E il destino ha messo sulla strada della battaglia tra dinasty l’innocente domanda di ammissione allo Yacht Club delle figlie di Giorgio, Fernanda e Rossella. Chi ha armato il complotto salottiero-nautico per dare uno schiaffo alla famiglia-denunciante? Novi, che è stato il presidente dello Yacht Club per dieci anni, potente e autorevole, l’inventore delle famose Tall Ships, i raduni delle “Vele d’Epoca”, ha smentito secco con un comunicato: “Nessuna manovra contro le giovani Messina. Non c’entro con i voti “neri”, i Messina avranno pagato i loro errori.”
Il presidente attuale dello Yacht Club, Carlo Croce, figlio di Beppe Croce, il mitico ambasciatore della vela italiana nel mondo, intimo di John Kennedy, scomparso molti anni fa, si è chiuso in un doveroso silenzio. Il Circolo non è abituato a ospitare regolamenti di conti per vicende che non siano collegate alle regate, alle eleganti cerimonie che si svolgono nei salotti del Club. Peggio non poteva succedere, che la tempesta Novi-Messina si trasferisse dall’aula giudiziaria, dalla banchina portuale, dal famoso Multipurpose, il molo della maledetta spartizione che ha causato tutto, al Circolo, dove, appunto, si parla sottovoce.
E allora chi è stato?
Genova si finge scandalizzata per il troppo clamore mediatico della vicenda: in fondo una bocciatura di due aspiranti soci o socie nell’ammissione a un circolo è un fatto marginale ed ha illustri precedenti non solo allo Yacht Club, ma anche nell’altro Circolo “in” della città, il Tunnel della fantasmagorica via Garibaldi, che nautico non è ma dove molti big pretendenti soci sono stati impallinati e affondati solo perchè, magari, sgomitavano un po’ nella società genovese, così abituata a un grigio understatement.

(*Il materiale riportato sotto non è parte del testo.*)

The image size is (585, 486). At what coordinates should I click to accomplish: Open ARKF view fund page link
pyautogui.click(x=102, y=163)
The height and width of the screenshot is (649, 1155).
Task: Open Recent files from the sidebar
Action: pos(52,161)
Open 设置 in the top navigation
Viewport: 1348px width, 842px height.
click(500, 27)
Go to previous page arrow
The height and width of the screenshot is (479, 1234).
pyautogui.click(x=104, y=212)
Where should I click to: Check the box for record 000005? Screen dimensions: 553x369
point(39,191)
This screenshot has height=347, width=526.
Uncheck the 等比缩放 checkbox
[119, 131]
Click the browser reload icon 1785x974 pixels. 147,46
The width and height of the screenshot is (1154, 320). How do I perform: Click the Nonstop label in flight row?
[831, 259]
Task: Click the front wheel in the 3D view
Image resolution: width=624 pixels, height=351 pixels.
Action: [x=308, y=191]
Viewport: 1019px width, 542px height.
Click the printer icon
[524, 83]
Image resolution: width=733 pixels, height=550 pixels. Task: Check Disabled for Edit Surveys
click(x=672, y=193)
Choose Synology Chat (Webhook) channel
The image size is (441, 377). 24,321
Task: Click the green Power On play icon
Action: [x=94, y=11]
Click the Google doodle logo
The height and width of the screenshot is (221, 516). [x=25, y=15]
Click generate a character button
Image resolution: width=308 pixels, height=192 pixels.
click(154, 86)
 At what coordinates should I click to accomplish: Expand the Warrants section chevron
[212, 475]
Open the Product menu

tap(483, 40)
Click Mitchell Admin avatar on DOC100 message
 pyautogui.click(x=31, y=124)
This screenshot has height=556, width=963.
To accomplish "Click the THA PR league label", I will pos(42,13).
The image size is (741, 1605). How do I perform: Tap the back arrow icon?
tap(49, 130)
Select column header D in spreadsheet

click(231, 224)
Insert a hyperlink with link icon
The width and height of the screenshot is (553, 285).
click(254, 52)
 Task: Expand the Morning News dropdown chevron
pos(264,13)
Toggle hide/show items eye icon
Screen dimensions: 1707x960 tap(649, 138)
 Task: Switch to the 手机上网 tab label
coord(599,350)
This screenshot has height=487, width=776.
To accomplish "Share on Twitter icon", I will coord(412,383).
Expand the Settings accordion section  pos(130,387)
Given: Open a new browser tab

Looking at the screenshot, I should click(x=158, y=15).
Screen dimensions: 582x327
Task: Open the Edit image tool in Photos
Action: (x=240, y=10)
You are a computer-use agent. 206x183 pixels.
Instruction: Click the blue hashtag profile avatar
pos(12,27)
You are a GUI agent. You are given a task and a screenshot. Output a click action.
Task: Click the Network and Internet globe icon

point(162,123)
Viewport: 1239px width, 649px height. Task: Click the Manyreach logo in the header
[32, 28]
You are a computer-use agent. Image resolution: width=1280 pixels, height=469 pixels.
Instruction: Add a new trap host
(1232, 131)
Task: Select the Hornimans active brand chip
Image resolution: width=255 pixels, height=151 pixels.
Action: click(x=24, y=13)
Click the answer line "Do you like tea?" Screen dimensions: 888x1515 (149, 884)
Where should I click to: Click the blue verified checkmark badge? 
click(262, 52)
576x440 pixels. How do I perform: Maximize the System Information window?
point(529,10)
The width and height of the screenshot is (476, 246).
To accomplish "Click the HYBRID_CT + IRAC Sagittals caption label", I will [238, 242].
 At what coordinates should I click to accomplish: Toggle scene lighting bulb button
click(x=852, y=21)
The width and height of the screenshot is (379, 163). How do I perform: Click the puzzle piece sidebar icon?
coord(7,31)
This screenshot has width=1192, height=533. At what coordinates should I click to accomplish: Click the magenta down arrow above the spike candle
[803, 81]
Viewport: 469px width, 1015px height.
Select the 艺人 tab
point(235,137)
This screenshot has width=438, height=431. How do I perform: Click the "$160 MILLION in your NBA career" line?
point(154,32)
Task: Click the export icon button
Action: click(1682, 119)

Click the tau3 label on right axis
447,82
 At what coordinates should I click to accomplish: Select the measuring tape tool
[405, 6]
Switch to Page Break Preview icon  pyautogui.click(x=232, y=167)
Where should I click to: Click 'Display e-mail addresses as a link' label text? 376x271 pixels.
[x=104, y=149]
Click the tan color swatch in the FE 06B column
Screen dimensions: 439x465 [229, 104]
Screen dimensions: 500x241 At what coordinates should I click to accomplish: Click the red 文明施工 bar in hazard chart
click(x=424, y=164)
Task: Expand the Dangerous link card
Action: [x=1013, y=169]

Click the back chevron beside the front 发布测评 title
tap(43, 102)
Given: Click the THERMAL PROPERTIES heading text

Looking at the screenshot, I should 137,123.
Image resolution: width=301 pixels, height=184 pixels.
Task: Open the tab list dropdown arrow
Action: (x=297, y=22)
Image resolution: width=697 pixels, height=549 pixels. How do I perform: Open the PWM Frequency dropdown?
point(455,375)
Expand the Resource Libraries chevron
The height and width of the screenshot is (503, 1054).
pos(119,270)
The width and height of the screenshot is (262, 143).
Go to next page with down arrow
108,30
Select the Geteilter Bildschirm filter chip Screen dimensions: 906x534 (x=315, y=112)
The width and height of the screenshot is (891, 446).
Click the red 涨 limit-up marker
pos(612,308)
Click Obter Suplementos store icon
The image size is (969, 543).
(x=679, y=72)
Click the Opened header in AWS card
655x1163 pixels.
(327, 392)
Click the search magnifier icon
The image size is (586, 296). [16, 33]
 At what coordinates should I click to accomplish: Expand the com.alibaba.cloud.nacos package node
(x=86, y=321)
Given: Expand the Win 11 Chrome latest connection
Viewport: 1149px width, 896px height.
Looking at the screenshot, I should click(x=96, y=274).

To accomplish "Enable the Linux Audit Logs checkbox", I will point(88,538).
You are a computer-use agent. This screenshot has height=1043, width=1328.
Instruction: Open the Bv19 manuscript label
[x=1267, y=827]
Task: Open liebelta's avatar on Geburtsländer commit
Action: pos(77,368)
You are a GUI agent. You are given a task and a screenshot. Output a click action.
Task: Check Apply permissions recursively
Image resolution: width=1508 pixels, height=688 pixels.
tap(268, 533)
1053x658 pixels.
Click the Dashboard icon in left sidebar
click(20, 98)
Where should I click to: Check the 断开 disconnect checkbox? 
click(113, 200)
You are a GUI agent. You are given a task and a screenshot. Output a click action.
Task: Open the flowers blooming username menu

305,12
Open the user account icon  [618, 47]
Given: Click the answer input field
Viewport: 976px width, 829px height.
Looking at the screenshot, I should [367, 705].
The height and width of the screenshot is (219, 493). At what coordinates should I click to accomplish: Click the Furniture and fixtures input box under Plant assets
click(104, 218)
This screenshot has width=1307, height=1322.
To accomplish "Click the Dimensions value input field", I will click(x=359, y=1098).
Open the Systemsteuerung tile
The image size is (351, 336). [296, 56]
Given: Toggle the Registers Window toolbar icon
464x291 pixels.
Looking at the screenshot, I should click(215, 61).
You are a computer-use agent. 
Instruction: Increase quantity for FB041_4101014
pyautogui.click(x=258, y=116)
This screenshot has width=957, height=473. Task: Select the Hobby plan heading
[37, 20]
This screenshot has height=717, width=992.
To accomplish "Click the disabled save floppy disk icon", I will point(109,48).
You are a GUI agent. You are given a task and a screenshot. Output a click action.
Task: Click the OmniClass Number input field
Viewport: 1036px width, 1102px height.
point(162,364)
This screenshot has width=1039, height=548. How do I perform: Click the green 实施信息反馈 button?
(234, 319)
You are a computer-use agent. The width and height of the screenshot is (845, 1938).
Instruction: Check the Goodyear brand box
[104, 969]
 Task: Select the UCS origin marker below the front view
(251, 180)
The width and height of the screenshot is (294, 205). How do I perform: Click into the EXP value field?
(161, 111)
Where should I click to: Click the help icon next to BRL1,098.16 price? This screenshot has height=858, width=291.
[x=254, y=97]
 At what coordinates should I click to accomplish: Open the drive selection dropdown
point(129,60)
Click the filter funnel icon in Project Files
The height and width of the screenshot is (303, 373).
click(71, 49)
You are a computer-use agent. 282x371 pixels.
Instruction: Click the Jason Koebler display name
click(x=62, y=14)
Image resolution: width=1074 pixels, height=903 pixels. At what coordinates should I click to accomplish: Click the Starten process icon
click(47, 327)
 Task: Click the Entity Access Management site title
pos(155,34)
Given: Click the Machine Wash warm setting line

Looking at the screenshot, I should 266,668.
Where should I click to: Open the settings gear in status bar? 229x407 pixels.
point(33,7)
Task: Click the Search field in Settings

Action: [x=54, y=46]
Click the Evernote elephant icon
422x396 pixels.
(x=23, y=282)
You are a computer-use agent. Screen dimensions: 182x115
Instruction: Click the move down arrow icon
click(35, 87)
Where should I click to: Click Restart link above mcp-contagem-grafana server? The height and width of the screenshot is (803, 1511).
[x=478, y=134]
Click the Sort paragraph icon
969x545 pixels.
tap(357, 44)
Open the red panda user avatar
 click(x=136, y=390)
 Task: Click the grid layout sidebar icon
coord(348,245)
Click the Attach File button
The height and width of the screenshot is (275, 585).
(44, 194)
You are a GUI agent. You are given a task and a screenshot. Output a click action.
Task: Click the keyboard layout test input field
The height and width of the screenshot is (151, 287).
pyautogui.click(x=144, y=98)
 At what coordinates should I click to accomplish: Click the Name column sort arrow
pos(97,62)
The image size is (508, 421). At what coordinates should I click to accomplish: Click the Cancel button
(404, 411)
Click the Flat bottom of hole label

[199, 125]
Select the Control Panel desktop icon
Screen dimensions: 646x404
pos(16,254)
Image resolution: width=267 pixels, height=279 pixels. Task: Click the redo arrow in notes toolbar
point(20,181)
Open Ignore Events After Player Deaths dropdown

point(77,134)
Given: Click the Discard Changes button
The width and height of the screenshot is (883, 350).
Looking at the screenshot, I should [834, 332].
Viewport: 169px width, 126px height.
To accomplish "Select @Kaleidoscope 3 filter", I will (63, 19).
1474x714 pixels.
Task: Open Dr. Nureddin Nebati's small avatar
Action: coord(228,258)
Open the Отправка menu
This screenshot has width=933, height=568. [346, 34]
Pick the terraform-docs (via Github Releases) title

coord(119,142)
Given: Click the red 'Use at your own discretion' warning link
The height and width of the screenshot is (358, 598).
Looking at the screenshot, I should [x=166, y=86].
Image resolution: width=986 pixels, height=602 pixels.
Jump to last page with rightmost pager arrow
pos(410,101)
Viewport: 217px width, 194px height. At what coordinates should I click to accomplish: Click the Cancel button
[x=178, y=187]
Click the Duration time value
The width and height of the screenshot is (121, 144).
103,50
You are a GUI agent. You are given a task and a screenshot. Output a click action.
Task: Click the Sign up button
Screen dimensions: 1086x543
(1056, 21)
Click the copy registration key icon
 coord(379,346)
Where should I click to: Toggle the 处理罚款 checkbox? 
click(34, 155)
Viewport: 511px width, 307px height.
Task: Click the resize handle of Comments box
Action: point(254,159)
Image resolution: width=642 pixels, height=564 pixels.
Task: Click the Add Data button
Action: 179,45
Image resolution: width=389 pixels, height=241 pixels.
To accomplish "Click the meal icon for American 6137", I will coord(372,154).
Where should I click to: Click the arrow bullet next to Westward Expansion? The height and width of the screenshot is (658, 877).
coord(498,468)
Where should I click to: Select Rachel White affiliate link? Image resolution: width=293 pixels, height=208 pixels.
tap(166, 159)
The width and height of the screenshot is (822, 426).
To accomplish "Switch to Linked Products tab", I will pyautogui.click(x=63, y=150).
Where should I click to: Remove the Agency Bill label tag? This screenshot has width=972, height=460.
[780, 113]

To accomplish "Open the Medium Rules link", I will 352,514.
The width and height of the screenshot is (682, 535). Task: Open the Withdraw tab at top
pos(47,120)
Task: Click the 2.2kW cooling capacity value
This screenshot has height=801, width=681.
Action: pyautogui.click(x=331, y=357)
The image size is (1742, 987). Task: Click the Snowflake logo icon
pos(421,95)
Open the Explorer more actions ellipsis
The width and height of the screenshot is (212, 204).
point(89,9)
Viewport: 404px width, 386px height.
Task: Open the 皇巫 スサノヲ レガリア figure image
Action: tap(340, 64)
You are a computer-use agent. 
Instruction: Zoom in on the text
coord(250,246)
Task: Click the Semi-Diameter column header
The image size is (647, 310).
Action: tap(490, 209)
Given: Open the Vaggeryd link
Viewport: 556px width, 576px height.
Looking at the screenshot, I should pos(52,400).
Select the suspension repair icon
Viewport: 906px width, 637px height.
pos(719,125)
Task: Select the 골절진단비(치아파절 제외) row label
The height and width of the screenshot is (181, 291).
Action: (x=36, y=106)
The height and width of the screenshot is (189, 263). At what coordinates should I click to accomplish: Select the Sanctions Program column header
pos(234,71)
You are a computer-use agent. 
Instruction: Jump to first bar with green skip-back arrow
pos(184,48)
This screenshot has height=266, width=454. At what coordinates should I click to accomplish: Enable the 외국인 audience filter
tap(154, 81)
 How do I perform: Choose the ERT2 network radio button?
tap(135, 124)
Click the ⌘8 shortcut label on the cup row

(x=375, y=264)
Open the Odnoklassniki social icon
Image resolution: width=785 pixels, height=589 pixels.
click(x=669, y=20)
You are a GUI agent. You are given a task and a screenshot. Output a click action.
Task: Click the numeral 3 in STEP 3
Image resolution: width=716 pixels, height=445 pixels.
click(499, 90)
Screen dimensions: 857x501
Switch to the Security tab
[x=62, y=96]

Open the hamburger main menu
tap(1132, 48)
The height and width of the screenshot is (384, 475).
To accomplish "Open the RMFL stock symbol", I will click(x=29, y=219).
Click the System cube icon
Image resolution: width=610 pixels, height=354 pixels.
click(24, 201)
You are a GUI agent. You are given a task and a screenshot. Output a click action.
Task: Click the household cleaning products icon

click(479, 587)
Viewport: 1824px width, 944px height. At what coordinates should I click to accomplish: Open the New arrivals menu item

Ma non è certo solo questione di eccesso mediatico. La bocciatura delle figlie del rimpianto Giorgio Messina, sicuramente il più acuto della ruvida dinasty, non poteva non essere registrata e non poteva non scatenare la conta segreta dei fedifraghi impallinatori e dei loro registi più o meno occulti, quelli che non hanno perdonato ai Messina le denunce pesanti. Certo: si poteva prevedere che questa tempesta sarebbe scoppiata e magari con un po’ di saggezza diplomatica, quella che manca da tempo nelle stanze di quell’antico e un po’ perduto understatement genovese, si poteva evitare lo scontro sulle due mancate socie innocenti.
E’ l’altra tempesta, quella vera, che si è abbattuta sulla Jolly Amaranto, che non si poteva evitare con le onde altre tredici metri e l’equipaggio legato sul ponte in attesa della salvezza nel mare d’Egitto a 170 miglia dalla costa.